* EXCERTO CITADO
________________________________________
Este ano comemorar-se-á o 45º. Aniversário da Constituição da República Portuguesa (CRP), aprovada no dia 2 de abril de 1976, pela Assembleia Constituinte. Apesar das muitas revisões que já sofreu, a nossa Constituição mantém-se como uma das mais progressistas da Europa, mantendo resistências pontuais contra tentativas de alteração com intuitos liberais e contrários à democracia.
Foi nesta carta magna que ficou consagrado expressamente o direito de acesso dos cidadãos aos tribunais, assente no espírito de que por insuficiência económica nenhum cidadão ficaria privado de ter acesso à justiça. Decorrente dos sucessivos atropelos ao espírito da CRP, encetados por políticas desviantes do espírito revolucionário que deram origem a várias revisões, algumas com o intuito de colocar em causa esse direito fundamental, a realidade é que cada vez mais se verifica que o acesso à justiça não é igual para todos, havendo uma justiça para pobres e outra para ricos, como se diz na gíria popular.
A realidade é que um cidadão com carências económicas não tem o mesmo tratamento que um outro numa situação social e económica mais folgada. É do conhecimento público que o acesso à justiça está diretamente ligado à situação social e económica de cada cidadão.
Embora esteja consagrado na CRP como um direito enquadrado no regime geral dos direitos fundamentais, onde se encontra também o princípio da universalidade e o princípio da igualdade, na prática não passa do papel.
________________________________________
* PERGUNTAS
A - Pode devolver, sem alterações, o trecho do texto sobre o acesso à justiça na Constituição desde "Embora esteja consagrado" até "passa do papel.", inclusive?
B - Consegue retomar o texto sobre o acesso à justiça na Constituição a partir do ponto em que termina?
As linhas que se seguem não têm qualquer papel aqui.

* LINHAS EXTRAÍDAS
________________________________________
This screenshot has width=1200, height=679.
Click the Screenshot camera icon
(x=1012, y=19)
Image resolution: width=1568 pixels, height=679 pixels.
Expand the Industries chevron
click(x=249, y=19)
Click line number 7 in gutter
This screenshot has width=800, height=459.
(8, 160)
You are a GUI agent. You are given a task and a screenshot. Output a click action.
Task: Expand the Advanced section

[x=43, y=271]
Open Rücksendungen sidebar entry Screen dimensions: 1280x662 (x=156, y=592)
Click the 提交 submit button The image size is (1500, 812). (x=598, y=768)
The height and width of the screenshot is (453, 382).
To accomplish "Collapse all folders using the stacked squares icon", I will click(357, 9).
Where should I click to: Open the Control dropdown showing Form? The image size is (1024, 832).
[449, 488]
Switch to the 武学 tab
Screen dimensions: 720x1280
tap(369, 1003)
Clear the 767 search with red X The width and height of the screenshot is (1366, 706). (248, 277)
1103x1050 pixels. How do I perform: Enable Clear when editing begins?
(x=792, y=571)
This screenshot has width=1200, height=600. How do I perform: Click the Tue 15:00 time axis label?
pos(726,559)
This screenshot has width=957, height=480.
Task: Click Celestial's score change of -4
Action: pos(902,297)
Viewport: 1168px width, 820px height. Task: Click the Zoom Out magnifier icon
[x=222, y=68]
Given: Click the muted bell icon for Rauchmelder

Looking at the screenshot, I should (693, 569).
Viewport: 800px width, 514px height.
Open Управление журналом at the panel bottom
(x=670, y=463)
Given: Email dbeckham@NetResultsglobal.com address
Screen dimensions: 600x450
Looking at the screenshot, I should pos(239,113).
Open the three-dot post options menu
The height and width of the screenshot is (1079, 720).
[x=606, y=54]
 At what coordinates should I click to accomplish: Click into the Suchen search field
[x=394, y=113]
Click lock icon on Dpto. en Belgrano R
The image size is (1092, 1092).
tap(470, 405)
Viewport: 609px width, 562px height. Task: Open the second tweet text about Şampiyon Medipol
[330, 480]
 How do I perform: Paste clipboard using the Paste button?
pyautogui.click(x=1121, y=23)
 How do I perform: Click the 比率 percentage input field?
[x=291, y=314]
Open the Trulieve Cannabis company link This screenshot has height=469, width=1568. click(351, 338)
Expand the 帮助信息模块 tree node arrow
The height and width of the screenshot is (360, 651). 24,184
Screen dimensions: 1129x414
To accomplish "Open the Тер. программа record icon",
________________________________________
* RESPOSTAS POR PERGUNTA
A -
Embora esteja consagrado na CRP como um direito enquadrado no regime geral dos direitos fundamentais, onde se encontra também o princípio da universalidade e o princípio da igualdade, na prática não passa do papel.

B -
Considerando que estamos integrados num Estado de Direito, todo o cidadão deveria ter acesso à proteção jurídica e às garantias processuais e procedimentais. Tal princípio constitucional encontra-se ferido na sua aplicação.
O acesso à justiça emperra logo no início na proteção jurídica de que um cidadão tem direito, uma vez que antes de participar contra outro, na defesa dos seus direitos, criminais ou civis, terá de pensar primeiro se tem possibilidade de suportar os encargos com a consulta de um advogado.
De seguida o cidadão esbarra com as obrigações junto dos tribunais, quanto à taxa de justiça que é uma das fronteiras mais difíceis de ultrapassar, pelo seu valor exorbitante.
E mesmo que sigam a via da proteção jurídica, com o objetivo de ficar isento das taxas de justiça e demais encargos processuais, só o tempo que se aguarda pelos despachos do Instituto da Segurança Social, depois de lhe ser exigido uma manancial de prova documental quanto ao agregado familiar, rendimentos, propriedades, já prescreveu ou caducou o direito que pretendia defendido.
É notória a diferença entre os megaprocessos, que duram anos e anos até que se inicie o julgamento, quando não prescrevem antes, em que os «clientes» são cidadãos muito diferente daqueles que recorrem à proteção jurídica/apoio judiciário.
Muitas vezes os nossos governantes, em especial os ministros da Justiça, nos seus programas de ação, nas campanhas eleitorais abanam com a tese da baixa das taxas de justiça, que na prática se vai agravando consoante a dificuldade de cada cidadão.
Num momento de pandemia, em que as famílias se defrontam com enormes dificuldades na manutenção de emprego ou de confronto com os senhorios, os prestadores de serviços, as operadoras de telecomunicações, fornecimento de produtos essenciais, como água, eletricidade e gás, o governo deveria de alterar a legislação quanto às taxas de justiça e demais custas e encargos judiciais.
Não temos dúvidas de que a justiça não é a mesma para todos!